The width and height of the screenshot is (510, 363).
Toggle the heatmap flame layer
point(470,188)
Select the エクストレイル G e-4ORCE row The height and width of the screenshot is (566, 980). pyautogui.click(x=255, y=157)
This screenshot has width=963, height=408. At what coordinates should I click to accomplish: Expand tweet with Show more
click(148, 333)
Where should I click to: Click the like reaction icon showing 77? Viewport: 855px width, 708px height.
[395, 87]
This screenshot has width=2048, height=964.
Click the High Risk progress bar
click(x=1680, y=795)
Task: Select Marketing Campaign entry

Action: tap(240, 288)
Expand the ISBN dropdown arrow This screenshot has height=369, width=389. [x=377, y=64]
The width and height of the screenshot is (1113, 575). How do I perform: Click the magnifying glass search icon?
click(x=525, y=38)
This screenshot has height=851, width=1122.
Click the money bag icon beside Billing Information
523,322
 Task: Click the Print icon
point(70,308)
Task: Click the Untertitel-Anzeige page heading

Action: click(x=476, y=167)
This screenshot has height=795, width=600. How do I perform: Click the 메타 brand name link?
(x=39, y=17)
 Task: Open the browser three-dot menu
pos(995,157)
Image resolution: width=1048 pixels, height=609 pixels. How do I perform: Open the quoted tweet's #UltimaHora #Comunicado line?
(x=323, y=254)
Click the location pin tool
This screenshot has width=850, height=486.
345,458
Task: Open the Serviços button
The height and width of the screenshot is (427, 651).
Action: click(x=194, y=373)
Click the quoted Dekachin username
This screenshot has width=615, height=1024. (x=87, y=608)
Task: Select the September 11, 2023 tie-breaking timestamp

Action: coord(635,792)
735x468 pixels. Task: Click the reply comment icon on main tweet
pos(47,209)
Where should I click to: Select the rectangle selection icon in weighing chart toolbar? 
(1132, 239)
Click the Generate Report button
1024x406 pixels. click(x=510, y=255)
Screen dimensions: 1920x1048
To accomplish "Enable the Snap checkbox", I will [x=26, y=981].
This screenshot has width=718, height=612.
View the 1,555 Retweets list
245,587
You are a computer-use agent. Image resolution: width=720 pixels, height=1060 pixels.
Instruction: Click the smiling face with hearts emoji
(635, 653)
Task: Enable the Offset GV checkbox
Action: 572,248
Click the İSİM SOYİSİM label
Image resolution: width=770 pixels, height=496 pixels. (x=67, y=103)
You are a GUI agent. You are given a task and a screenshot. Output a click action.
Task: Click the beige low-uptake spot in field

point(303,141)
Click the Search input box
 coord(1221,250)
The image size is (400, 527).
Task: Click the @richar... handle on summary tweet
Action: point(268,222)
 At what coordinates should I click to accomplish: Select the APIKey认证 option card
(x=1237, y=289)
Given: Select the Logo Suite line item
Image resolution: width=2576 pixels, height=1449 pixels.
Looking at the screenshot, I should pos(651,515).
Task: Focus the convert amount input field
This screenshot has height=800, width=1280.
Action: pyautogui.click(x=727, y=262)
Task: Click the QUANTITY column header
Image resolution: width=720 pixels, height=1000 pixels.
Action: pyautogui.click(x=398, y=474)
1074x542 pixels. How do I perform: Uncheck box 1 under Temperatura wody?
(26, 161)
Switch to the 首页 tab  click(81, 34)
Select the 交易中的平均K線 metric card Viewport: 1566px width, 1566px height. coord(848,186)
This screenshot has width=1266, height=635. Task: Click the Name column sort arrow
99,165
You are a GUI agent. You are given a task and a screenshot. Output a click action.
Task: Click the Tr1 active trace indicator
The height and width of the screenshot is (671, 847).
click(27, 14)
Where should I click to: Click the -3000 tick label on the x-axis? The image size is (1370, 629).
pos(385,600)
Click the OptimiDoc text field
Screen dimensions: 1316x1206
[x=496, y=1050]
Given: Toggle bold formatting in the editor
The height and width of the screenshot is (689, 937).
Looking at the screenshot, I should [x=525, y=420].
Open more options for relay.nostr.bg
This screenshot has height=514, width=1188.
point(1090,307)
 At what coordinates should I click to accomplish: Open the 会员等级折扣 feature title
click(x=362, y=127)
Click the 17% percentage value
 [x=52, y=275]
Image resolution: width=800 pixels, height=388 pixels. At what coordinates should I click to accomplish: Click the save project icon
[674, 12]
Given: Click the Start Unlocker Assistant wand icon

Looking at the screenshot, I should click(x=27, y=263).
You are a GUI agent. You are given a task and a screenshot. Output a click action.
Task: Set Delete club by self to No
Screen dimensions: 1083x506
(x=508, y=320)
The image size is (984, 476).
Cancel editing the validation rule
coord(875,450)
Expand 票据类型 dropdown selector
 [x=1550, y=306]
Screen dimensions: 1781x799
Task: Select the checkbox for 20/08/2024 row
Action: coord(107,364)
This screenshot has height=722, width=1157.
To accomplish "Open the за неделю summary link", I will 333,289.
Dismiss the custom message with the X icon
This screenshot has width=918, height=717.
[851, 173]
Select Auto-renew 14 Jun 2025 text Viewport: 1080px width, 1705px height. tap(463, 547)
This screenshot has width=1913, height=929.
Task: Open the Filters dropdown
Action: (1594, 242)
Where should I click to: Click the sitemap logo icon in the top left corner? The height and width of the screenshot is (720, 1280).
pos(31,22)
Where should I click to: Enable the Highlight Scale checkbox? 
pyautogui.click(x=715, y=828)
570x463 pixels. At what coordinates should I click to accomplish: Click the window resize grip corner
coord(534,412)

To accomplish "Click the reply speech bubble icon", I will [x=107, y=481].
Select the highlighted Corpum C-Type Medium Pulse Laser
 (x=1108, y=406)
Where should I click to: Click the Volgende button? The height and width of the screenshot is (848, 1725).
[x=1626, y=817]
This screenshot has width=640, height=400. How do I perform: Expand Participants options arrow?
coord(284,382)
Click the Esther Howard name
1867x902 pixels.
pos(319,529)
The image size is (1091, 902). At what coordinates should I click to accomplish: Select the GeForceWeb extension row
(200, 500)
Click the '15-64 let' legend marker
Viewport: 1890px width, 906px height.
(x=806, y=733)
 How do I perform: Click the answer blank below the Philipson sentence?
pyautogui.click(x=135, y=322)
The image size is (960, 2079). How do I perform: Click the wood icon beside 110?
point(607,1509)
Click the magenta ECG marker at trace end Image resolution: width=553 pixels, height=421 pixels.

• Directions
Please give again the lines above between the line holding "The height and width of the screenshot is (671, 847)." and the line holding "Given: Toggle bold formatting in the editor", inclusive, exactly as they are and with nothing added.

• Expected output
The height and width of the screenshot is (671, 847).
click(27, 14)
Where should I click to: Click the -3000 tick label on the x-axis? The image size is (1370, 629).
pos(385,600)
Click the OptimiDoc text field
Screen dimensions: 1316x1206
[x=496, y=1050]
Given: Toggle bold formatting in the editor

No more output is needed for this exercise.